WHAT TO DO - In the records below, some lines contain the word "computer". Copy each of them.
________
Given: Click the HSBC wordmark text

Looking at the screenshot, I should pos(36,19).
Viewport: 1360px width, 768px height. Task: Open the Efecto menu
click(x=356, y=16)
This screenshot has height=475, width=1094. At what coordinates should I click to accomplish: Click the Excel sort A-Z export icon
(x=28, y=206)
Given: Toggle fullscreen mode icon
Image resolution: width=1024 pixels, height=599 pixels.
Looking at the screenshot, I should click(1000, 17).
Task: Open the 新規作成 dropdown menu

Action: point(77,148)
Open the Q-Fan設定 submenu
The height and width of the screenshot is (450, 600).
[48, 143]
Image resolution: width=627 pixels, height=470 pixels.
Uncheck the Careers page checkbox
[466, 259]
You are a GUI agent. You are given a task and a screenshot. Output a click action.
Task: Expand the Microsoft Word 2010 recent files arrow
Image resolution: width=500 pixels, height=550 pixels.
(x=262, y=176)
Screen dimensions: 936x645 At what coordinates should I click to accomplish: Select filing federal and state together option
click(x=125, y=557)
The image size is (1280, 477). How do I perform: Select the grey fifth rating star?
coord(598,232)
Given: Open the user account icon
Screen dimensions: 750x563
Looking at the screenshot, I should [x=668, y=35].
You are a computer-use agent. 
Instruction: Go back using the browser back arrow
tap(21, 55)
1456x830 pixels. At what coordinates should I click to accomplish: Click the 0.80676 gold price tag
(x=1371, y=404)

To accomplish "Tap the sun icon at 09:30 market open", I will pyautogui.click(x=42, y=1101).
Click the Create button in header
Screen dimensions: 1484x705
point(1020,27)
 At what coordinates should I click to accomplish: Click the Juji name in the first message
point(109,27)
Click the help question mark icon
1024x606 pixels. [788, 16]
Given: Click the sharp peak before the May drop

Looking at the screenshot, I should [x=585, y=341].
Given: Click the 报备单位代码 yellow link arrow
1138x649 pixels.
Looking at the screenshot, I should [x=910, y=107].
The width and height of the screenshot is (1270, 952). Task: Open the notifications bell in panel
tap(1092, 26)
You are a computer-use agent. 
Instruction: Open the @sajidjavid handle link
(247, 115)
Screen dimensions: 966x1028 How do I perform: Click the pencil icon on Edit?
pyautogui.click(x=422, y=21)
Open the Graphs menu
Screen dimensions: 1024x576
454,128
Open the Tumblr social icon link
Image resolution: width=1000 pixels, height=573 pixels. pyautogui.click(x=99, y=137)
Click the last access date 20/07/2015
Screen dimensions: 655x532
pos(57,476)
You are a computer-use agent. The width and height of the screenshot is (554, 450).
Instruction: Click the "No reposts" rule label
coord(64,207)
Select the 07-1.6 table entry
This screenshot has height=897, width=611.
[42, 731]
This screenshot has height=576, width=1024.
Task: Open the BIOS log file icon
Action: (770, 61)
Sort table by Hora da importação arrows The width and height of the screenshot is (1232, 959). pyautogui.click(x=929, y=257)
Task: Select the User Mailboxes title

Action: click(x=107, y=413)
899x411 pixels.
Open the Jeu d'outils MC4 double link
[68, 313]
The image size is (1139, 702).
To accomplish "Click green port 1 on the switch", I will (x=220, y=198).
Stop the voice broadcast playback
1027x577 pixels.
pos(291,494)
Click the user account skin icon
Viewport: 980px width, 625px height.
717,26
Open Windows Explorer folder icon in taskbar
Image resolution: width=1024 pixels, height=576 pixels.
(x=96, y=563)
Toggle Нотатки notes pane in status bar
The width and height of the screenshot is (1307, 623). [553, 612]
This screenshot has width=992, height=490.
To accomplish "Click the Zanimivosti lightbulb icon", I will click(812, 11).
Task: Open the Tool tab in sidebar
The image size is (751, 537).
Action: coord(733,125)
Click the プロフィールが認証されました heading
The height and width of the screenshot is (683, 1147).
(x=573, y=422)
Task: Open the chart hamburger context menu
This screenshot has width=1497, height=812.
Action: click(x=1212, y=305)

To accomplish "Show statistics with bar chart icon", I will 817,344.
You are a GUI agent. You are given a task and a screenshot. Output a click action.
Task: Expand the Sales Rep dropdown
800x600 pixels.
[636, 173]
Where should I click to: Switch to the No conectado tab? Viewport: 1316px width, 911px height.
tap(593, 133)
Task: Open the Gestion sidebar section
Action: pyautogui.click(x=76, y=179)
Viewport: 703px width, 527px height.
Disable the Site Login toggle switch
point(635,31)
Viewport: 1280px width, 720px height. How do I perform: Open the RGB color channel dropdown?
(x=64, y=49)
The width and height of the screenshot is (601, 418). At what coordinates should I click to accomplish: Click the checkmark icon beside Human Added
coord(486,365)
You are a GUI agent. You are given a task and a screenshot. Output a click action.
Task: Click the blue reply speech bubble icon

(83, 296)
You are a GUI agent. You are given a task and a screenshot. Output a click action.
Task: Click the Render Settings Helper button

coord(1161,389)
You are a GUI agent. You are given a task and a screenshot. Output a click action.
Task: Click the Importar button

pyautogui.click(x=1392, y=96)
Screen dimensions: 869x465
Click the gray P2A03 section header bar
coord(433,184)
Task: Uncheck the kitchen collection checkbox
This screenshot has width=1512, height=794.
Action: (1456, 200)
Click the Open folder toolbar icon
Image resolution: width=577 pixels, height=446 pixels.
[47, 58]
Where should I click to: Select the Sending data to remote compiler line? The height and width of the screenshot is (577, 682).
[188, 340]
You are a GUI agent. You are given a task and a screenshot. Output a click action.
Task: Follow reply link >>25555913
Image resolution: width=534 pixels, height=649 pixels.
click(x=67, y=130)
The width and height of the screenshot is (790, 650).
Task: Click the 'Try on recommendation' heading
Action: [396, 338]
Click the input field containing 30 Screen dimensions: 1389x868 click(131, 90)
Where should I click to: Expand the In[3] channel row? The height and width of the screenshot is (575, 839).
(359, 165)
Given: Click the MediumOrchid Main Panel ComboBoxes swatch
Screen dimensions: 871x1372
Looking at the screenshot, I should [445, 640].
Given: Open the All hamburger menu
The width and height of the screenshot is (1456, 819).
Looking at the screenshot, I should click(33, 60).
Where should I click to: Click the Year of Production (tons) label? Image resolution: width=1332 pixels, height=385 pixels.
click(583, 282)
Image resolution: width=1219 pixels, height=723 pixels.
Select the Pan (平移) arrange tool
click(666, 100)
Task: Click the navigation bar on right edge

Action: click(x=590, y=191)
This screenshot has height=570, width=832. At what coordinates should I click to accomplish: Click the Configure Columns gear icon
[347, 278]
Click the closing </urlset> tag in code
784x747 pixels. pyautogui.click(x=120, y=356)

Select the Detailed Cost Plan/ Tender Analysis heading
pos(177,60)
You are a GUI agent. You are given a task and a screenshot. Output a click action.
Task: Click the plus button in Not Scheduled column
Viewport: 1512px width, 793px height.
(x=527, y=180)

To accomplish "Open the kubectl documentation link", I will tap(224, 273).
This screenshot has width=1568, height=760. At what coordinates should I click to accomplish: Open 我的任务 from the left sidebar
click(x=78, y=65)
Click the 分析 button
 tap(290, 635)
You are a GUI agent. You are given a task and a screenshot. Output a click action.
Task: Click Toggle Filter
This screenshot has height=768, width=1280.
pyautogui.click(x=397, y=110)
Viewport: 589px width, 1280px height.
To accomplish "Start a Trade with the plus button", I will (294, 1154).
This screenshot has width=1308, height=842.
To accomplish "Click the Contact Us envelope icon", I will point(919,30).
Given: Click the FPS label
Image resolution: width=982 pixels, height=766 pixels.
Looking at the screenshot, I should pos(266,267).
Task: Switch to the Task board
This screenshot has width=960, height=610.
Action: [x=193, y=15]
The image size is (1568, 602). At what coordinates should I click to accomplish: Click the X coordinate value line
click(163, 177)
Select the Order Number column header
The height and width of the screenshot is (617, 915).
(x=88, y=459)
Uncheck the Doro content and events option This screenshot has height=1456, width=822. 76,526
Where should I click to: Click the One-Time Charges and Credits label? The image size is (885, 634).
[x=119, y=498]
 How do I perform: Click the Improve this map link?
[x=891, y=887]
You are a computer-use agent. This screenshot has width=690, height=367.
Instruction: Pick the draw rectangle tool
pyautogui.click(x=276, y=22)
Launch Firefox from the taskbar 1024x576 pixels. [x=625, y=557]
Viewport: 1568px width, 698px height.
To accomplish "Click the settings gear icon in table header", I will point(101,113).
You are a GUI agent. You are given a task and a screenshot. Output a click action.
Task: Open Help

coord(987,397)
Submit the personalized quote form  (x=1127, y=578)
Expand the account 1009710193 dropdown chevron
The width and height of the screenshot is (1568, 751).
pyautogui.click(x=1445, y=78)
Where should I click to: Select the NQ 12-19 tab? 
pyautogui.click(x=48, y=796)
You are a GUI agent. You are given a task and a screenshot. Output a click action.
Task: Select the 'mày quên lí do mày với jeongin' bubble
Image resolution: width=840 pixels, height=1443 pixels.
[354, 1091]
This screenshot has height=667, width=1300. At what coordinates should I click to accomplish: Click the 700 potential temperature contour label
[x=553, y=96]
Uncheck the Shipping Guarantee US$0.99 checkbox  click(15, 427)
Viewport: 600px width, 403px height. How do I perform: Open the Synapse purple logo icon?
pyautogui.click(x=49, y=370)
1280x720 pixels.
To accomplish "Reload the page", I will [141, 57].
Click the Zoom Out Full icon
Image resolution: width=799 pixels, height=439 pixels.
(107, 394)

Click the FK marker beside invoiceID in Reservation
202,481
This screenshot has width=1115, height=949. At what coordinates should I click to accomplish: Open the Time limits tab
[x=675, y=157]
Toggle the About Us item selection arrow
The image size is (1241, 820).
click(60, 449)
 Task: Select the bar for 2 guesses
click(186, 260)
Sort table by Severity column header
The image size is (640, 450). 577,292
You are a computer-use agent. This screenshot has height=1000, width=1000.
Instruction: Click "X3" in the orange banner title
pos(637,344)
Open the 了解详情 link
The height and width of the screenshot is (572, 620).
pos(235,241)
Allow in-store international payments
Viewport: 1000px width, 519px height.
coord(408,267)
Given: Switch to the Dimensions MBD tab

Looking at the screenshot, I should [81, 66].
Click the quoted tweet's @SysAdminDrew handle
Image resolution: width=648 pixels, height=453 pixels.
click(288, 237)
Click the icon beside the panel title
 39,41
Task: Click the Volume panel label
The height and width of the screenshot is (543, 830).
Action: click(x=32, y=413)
________
ANSWER FOR THIS EXERCISE -
You are a computer-use agent. 
You are a computer-use agent. 
You are a computer-use agent. The width and height of the screenshot is (554, 450).
You are a computer-use agent. This screenshot has width=690, height=367.
You are a computer-use agent. This screenshot has height=1000, width=1000.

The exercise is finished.